Though Queensland police have claimed that there is no evidence the crime was racially motivated, there have been a series of attacks on Indian students in Melbourne in 2009. There is also suspicion in India that Sharma’s killing was a hate crime.
This was not the first time that an Indian has been killed in Australia in such a manner. In one such incident in 2009, Indian-origin Sravan Kumar Theerthala, 25, was stabbed with a screwdriver. Following this, thousands of Indian students protested in central Melbourne, venting their frustration over recent violent attacks on Indian students. Prior to that there were over 70 assaults on Indians in 2008.
Hundreds attended a vigil for Manmeet Sharma, with over 1,000 people attending a memorial service for the popular member of Brisbane’s Indian community.
Alisher’s brother Amit was issued an emergency visa and arrived in Australia on October 30 to escort his brother’s body home. According to persons close to family, Alisher’s elderly parents have not yet been told he was dead.

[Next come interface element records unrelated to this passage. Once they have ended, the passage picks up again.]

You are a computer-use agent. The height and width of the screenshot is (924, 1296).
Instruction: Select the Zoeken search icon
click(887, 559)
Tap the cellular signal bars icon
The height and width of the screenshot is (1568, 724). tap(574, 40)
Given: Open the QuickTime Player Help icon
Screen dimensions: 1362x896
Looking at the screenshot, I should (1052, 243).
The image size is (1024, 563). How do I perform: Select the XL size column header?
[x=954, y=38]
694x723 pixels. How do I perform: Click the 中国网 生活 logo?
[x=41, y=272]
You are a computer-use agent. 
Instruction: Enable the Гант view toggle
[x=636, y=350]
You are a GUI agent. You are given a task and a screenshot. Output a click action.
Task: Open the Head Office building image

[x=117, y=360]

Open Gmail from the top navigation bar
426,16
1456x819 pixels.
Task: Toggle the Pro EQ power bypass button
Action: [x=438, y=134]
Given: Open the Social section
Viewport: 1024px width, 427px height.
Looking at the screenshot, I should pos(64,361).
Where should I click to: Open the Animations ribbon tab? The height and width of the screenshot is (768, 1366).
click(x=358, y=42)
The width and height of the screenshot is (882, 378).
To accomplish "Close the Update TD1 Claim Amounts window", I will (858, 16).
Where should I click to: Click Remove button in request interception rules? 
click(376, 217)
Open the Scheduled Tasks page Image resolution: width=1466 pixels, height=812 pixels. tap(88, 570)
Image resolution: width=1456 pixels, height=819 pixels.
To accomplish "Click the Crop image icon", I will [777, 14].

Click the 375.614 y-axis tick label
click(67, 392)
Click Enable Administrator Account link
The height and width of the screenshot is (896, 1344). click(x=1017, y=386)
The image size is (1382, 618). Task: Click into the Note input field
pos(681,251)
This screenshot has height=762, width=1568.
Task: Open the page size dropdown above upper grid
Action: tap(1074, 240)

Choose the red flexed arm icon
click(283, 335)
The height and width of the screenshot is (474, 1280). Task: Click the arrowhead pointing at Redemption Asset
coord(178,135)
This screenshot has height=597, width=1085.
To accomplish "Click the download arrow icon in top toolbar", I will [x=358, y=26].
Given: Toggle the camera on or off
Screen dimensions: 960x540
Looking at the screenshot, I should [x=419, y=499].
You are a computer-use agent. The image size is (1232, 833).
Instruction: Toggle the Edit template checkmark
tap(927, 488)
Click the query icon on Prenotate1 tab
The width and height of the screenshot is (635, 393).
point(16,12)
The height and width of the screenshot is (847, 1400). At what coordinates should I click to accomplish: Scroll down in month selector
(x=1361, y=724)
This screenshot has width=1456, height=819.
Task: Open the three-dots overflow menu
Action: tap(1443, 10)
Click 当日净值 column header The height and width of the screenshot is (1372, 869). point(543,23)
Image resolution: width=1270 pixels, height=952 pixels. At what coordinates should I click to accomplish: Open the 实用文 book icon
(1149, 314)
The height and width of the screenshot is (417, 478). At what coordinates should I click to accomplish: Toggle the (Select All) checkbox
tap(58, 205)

“We haven’t told the parents that he’s no more, we just say it’s an accident, he’s in a coma,” family spokesperson Winnerjit Goldy said.
“Manmeet was a “visionary man” who was a leader in his community. He was not only driver, he is a shining star, a good artist, a good hero, he had made two movies, he was a good social worker, he did a lot of things for his community in Australia even in India also,” Goldy said.
“It’s a really hard time for us. This is a bad day in the history of Australia. It’s a country of justice and we feel we will get a justice.
According to Goldy: “We suspect that it may be [racially motivated]. We would like to see due process, we have faith in the Australian system.”